Exact duplicates of all the records are needed.

Content starts

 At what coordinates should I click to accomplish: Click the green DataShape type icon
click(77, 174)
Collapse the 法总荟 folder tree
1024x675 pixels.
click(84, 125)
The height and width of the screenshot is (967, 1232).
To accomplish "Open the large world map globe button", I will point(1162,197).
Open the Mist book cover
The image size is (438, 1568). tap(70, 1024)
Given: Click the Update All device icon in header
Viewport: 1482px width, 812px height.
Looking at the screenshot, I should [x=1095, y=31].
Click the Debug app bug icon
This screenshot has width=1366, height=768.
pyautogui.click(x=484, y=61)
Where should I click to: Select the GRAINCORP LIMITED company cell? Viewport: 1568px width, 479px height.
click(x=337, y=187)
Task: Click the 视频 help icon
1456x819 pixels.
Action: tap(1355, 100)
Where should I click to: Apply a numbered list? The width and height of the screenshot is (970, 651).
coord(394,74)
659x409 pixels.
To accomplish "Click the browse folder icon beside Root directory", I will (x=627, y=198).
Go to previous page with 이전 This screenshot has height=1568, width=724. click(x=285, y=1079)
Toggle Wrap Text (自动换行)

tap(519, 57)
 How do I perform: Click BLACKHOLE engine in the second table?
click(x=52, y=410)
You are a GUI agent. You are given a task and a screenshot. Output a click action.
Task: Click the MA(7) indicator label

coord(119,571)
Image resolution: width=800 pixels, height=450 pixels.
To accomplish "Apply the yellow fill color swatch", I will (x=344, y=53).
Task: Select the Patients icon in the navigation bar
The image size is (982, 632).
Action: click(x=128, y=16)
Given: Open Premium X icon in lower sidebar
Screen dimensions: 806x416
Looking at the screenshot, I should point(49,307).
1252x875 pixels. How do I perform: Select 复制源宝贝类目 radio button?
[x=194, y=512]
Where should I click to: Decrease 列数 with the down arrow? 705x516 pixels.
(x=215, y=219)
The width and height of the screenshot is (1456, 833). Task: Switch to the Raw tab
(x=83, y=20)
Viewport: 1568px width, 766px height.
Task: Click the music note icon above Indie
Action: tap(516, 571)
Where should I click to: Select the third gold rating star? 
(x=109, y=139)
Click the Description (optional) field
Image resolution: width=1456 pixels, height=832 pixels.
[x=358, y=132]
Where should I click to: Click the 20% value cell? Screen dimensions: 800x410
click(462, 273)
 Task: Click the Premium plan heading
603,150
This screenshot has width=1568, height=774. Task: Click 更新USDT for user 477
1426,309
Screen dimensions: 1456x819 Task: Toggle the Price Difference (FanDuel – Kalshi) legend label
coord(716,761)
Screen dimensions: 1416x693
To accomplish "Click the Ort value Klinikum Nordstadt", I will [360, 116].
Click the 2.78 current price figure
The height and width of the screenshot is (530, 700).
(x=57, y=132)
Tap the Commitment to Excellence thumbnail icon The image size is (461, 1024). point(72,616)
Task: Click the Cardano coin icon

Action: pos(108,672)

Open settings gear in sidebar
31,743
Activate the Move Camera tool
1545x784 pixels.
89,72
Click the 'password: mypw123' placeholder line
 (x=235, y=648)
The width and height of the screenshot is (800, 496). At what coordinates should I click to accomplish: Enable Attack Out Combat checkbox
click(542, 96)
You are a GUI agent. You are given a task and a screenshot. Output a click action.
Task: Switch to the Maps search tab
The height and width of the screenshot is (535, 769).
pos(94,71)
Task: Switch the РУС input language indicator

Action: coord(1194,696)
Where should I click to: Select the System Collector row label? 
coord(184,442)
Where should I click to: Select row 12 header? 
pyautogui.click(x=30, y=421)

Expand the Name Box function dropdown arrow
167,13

Content ends

Solution below:
 At what coordinates should I click to accomplish: Click the green DataShape type icon
click(77, 174)
Collapse the 法总荟 folder tree
1024x675 pixels.
click(84, 125)
The height and width of the screenshot is (967, 1232).
To accomplish "Open the large world map globe button", I will point(1162,197).
Open the Mist book cover
The image size is (438, 1568). tap(70, 1024)
Given: Click the Update All device icon in header
Viewport: 1482px width, 812px height.
Looking at the screenshot, I should [x=1095, y=31].
Click the Debug app bug icon
This screenshot has width=1366, height=768.
pyautogui.click(x=484, y=61)
Where should I click to: Select the GRAINCORP LIMITED company cell? Viewport: 1568px width, 479px height.
click(x=337, y=187)
Task: Click the 视频 help icon
1456x819 pixels.
Action: tap(1355, 100)
Where should I click to: Apply a numbered list? The width and height of the screenshot is (970, 651).
coord(394,74)
659x409 pixels.
To accomplish "Click the browse folder icon beside Root directory", I will (x=627, y=198).
Go to previous page with 이전 This screenshot has height=1568, width=724. click(x=285, y=1079)
Toggle Wrap Text (自动换行)

tap(519, 57)
 How do I perform: Click BLACKHOLE engine in the second table?
click(x=52, y=410)
You are a GUI agent. You are given a task and a screenshot. Output a click action.
Task: Click the MA(7) indicator label

coord(119,571)
Image resolution: width=800 pixels, height=450 pixels.
To accomplish "Apply the yellow fill color swatch", I will (x=344, y=53).
Task: Select the Patients icon in the navigation bar
The image size is (982, 632).
Action: click(x=128, y=16)
Given: Open Premium X icon in lower sidebar
Screen dimensions: 806x416
Looking at the screenshot, I should point(49,307).
1252x875 pixels. How do I perform: Select 复制源宝贝类目 radio button?
[x=194, y=512]
Where should I click to: Decrease 列数 with the down arrow? 705x516 pixels.
(x=215, y=219)
The width and height of the screenshot is (1456, 833). Task: Switch to the Raw tab
(x=83, y=20)
Viewport: 1568px width, 766px height.
Task: Click the music note icon above Indie
Action: tap(516, 571)
Where should I click to: Select the third gold rating star? 
(x=109, y=139)
Click the Description (optional) field
Image resolution: width=1456 pixels, height=832 pixels.
[x=358, y=132]
Where should I click to: Click the 20% value cell? Screen dimensions: 800x410
click(462, 273)
 Task: Click the Premium plan heading
603,150
This screenshot has width=1568, height=774. Task: Click 更新USDT for user 477
1426,309
Screen dimensions: 1456x819 Task: Toggle the Price Difference (FanDuel – Kalshi) legend label
coord(716,761)
Screen dimensions: 1416x693
To accomplish "Click the Ort value Klinikum Nordstadt", I will [360, 116].
Click the 2.78 current price figure
The height and width of the screenshot is (530, 700).
(x=57, y=132)
Tap the Commitment to Excellence thumbnail icon The image size is (461, 1024). point(72,616)
Task: Click the Cardano coin icon

Action: pos(108,672)

Open settings gear in sidebar
31,743
Activate the Move Camera tool
1545x784 pixels.
89,72
Click the 'password: mypw123' placeholder line
 (x=235, y=648)
The width and height of the screenshot is (800, 496). At what coordinates should I click to accomplish: Enable Attack Out Combat checkbox
click(542, 96)
You are a GUI agent. You are given a task and a screenshot. Output a click action.
Task: Switch to the Maps search tab
The height and width of the screenshot is (535, 769).
pos(94,71)
Task: Switch the РУС input language indicator

Action: coord(1194,696)
Where should I click to: Select the System Collector row label? 
coord(184,442)
Where should I click to: Select row 12 header? 
pyautogui.click(x=30, y=421)

Expand the Name Box function dropdown arrow
167,13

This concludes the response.